This function provides two measurements (i.e., clustering prediction index and Gap-statistics) and aims to search the optimal number for multi-omics integrative clustering. In short, the peaks reach by the red (CPI) and blue (Gap-statistics) lines should be referred to determine N.clust. Function adapted from package MOVICS (see ref)

getClustNum(
  data = NULL,
  is.binary = rep(FALSE, length(data)),
  try.N.clust = 2:8,
  center = TRUE,
  scale = TRUE
)

Arguments

data

List of matrices.

is.binary

A logical vector to indicate if the subdata is binary matrix of 0 and 1 such as mutation.

try.N.clust

A integer vector to indicate possible choices of number of clusters.

center

A logical value to indicate if the variables should be centered. TRUE by default.

scale

A logical value to indicate if the variables should be scaled. FALSE by default.

Value

A figure that helps to choose the optimal clustering number (argument of N.clust), and a list containing the cluster number of identified by clustering prediction index (CPI) and Gap statistics

References

Chalise P, Fridley BL (2017).
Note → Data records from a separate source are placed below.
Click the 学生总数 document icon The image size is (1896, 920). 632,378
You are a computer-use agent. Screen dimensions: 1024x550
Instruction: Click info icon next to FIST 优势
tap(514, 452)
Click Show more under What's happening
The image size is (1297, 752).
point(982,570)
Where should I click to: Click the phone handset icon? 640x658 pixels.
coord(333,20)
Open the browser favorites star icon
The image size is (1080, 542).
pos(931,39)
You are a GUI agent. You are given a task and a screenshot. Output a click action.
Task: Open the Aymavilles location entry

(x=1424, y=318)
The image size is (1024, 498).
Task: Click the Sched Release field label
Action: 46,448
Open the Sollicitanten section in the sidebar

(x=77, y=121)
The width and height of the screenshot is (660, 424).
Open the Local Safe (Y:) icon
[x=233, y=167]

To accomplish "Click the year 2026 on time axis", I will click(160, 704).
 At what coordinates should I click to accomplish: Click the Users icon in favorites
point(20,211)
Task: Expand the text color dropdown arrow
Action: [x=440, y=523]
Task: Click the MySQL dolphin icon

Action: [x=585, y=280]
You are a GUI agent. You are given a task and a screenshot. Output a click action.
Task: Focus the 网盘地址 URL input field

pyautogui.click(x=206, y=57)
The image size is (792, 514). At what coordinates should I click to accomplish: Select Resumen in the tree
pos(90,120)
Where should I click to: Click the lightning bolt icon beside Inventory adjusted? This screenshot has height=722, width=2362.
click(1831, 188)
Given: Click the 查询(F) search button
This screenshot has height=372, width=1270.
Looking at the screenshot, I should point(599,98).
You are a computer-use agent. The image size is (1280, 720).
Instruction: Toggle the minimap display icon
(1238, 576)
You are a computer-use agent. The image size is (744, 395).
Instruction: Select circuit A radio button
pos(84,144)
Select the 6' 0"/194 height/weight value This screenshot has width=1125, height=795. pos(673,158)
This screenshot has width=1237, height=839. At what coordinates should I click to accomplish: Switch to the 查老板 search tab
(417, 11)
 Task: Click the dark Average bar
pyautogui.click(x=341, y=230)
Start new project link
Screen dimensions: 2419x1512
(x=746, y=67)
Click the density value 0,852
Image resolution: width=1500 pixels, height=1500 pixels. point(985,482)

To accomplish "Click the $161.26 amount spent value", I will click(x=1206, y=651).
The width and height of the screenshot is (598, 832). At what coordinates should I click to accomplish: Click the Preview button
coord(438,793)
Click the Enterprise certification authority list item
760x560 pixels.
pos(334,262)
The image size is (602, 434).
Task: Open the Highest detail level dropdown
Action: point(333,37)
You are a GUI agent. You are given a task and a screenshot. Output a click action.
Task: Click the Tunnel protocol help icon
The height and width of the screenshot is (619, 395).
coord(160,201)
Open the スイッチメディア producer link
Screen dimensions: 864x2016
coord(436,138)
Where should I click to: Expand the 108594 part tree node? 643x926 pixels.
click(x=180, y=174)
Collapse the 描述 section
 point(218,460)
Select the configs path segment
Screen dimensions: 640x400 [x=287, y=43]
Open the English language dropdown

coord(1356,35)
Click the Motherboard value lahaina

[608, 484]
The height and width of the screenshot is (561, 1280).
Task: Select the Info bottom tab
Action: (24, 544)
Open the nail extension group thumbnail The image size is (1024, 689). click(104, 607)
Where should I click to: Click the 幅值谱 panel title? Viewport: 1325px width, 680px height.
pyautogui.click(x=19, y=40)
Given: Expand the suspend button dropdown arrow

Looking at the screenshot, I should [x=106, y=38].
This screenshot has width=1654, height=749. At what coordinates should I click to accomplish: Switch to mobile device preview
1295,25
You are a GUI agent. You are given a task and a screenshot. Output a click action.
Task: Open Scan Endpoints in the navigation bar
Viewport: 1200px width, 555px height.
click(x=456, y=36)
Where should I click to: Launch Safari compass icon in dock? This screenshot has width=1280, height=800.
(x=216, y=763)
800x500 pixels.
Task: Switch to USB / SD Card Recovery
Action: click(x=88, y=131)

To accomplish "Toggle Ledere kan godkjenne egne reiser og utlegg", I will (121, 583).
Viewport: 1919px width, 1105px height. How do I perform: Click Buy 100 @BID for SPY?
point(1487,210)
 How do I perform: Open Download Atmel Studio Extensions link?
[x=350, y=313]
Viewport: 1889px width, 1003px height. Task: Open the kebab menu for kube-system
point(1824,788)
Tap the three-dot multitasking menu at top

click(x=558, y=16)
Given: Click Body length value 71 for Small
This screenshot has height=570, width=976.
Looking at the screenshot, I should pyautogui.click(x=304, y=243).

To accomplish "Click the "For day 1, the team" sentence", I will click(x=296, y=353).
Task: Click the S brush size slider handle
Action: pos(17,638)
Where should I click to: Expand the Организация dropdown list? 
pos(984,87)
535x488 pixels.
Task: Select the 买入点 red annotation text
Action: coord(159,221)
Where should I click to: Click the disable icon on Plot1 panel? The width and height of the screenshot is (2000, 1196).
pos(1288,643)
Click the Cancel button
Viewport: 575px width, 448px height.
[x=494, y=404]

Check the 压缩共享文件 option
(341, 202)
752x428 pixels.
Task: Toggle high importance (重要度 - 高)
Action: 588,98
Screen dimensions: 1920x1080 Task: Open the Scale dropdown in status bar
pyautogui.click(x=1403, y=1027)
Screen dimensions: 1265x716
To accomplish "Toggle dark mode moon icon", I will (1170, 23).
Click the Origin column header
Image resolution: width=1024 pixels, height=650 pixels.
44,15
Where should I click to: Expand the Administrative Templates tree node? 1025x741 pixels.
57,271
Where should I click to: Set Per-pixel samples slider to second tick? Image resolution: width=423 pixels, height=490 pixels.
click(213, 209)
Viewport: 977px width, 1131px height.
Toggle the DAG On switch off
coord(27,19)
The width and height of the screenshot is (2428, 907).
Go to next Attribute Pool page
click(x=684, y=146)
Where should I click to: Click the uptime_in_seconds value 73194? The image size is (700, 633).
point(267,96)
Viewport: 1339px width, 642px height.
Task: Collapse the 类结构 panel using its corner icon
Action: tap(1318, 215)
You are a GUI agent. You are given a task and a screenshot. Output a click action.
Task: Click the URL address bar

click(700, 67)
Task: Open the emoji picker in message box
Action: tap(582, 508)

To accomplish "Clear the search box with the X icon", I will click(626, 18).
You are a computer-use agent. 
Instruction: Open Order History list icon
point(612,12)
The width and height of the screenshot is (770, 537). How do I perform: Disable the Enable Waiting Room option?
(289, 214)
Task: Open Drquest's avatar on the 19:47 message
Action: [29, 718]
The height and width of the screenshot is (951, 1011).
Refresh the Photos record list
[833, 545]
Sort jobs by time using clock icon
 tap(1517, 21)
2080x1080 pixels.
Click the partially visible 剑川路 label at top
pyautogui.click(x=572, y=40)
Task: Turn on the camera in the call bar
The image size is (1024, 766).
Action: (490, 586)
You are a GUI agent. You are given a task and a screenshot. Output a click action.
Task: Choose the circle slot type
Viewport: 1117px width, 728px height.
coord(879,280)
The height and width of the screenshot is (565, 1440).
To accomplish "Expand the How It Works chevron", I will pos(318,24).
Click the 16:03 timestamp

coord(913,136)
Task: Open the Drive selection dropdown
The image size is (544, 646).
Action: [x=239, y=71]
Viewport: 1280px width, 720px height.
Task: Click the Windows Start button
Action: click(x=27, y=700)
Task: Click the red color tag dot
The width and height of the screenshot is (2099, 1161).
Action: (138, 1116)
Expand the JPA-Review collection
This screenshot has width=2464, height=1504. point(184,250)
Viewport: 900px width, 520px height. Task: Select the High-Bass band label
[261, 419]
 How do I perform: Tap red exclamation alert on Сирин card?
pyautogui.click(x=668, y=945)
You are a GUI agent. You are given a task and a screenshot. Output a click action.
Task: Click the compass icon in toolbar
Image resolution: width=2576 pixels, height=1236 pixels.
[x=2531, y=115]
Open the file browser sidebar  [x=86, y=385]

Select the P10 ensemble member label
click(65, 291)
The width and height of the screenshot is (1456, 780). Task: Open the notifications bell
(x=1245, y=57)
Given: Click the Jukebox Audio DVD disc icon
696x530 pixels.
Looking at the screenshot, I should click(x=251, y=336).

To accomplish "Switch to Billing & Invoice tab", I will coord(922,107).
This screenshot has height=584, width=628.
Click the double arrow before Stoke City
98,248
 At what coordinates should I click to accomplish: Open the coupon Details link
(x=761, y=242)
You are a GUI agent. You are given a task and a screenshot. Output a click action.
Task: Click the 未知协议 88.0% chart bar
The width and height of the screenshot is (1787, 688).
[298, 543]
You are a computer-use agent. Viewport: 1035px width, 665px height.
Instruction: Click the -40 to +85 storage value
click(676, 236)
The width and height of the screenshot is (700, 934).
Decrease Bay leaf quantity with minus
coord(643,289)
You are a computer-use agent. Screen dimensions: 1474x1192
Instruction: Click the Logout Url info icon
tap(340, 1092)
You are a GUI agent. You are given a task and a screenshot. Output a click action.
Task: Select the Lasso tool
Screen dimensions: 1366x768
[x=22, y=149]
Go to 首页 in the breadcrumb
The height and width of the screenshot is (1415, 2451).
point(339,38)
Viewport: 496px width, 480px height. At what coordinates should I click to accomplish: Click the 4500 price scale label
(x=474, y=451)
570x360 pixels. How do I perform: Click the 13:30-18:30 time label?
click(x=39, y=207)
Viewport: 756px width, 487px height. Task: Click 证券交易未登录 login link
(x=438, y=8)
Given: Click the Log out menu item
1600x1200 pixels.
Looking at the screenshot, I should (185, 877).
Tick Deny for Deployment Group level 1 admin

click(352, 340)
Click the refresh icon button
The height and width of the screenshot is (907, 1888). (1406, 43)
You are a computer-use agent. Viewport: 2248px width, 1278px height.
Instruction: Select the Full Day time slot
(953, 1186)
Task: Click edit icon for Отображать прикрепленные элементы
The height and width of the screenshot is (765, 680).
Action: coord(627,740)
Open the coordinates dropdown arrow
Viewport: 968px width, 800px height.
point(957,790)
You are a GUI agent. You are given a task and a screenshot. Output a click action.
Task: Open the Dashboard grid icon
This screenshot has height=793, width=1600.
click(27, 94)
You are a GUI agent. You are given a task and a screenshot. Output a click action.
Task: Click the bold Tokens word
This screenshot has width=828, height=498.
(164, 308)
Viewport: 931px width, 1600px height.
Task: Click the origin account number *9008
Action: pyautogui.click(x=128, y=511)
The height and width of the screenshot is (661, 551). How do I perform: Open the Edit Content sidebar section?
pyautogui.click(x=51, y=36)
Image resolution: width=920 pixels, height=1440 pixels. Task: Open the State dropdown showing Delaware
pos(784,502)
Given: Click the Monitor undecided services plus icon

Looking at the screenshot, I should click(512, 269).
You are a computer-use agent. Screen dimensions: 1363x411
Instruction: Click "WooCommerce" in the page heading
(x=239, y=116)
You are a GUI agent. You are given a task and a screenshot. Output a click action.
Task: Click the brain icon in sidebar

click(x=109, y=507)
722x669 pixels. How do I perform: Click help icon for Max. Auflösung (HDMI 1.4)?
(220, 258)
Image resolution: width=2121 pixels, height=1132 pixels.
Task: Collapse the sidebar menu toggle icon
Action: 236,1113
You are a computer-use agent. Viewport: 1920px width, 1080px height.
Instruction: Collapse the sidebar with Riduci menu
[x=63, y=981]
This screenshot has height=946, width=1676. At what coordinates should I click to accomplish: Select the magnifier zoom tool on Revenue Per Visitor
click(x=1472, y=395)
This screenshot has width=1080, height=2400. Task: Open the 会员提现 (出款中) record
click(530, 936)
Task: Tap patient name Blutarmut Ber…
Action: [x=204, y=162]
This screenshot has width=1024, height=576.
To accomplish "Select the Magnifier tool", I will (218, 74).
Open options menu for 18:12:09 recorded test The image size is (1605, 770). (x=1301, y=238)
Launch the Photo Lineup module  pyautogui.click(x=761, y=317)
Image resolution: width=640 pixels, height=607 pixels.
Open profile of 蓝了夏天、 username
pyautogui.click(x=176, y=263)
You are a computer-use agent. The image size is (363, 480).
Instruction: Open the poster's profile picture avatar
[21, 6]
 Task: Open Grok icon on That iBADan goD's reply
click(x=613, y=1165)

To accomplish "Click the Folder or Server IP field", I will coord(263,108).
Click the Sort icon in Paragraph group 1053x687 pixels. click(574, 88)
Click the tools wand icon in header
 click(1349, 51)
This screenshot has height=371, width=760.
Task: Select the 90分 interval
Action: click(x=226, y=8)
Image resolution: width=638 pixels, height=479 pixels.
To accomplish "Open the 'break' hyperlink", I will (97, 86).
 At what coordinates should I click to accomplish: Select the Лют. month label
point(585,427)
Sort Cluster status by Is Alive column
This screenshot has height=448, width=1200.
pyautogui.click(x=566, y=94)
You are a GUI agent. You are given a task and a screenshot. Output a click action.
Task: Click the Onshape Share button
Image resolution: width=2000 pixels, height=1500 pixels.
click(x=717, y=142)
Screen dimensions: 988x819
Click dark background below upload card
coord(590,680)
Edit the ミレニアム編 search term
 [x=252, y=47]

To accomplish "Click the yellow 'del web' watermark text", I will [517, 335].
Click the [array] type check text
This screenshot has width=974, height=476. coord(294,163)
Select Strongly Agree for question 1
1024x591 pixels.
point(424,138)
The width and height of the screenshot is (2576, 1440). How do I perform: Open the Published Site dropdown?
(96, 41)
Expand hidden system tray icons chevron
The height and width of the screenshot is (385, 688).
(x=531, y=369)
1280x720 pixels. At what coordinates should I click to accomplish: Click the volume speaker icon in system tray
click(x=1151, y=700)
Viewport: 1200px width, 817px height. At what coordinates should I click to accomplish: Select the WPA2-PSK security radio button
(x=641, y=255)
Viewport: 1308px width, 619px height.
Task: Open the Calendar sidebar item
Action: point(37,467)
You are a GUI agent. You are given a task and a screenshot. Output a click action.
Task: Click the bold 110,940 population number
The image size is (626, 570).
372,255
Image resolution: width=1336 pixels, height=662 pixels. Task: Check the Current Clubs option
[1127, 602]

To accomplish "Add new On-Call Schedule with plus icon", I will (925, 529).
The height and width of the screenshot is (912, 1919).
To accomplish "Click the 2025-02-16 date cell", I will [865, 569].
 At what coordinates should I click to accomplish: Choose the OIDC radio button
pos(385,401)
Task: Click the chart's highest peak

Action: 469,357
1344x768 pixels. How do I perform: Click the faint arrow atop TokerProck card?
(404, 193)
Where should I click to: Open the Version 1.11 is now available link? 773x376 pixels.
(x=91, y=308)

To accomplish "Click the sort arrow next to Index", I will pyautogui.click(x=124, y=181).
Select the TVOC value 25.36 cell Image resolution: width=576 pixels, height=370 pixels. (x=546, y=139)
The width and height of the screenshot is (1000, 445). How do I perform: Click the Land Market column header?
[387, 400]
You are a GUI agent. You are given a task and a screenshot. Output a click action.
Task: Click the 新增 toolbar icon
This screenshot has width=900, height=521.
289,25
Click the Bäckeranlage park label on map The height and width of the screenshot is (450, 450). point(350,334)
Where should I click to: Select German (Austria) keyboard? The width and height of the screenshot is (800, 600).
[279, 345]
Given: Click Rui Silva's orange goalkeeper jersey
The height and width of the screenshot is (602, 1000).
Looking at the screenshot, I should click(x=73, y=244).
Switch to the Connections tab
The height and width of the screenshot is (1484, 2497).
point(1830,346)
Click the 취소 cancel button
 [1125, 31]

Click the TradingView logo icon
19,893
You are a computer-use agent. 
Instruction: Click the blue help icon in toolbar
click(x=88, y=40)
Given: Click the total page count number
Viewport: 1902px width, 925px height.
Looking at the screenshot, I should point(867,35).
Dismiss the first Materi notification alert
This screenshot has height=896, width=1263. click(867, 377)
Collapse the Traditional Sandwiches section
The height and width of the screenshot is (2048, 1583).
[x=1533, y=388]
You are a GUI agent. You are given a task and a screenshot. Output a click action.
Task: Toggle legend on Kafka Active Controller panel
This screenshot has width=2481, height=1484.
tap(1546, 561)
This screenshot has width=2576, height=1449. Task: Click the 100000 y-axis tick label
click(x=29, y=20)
Integrative clustering of multi-level omic data based on non-negative matrix factorization algorithm. PLoS One, 12(5):e0176278. Tibshirani, R., Walther, G., Hastie, T. (2001). Estimating the number of data clusters via the Gap statistic. J R Stat Soc Series B Stat Methodol, 63(2):411-423. Lu, X., et al. (2020). MOVICS: an R package for multi-omics integration and visualization in cancer subtyping. Bioinformatics, 36(22-23), 5539–5541.

Examples

# There is no example and please refer to vignette.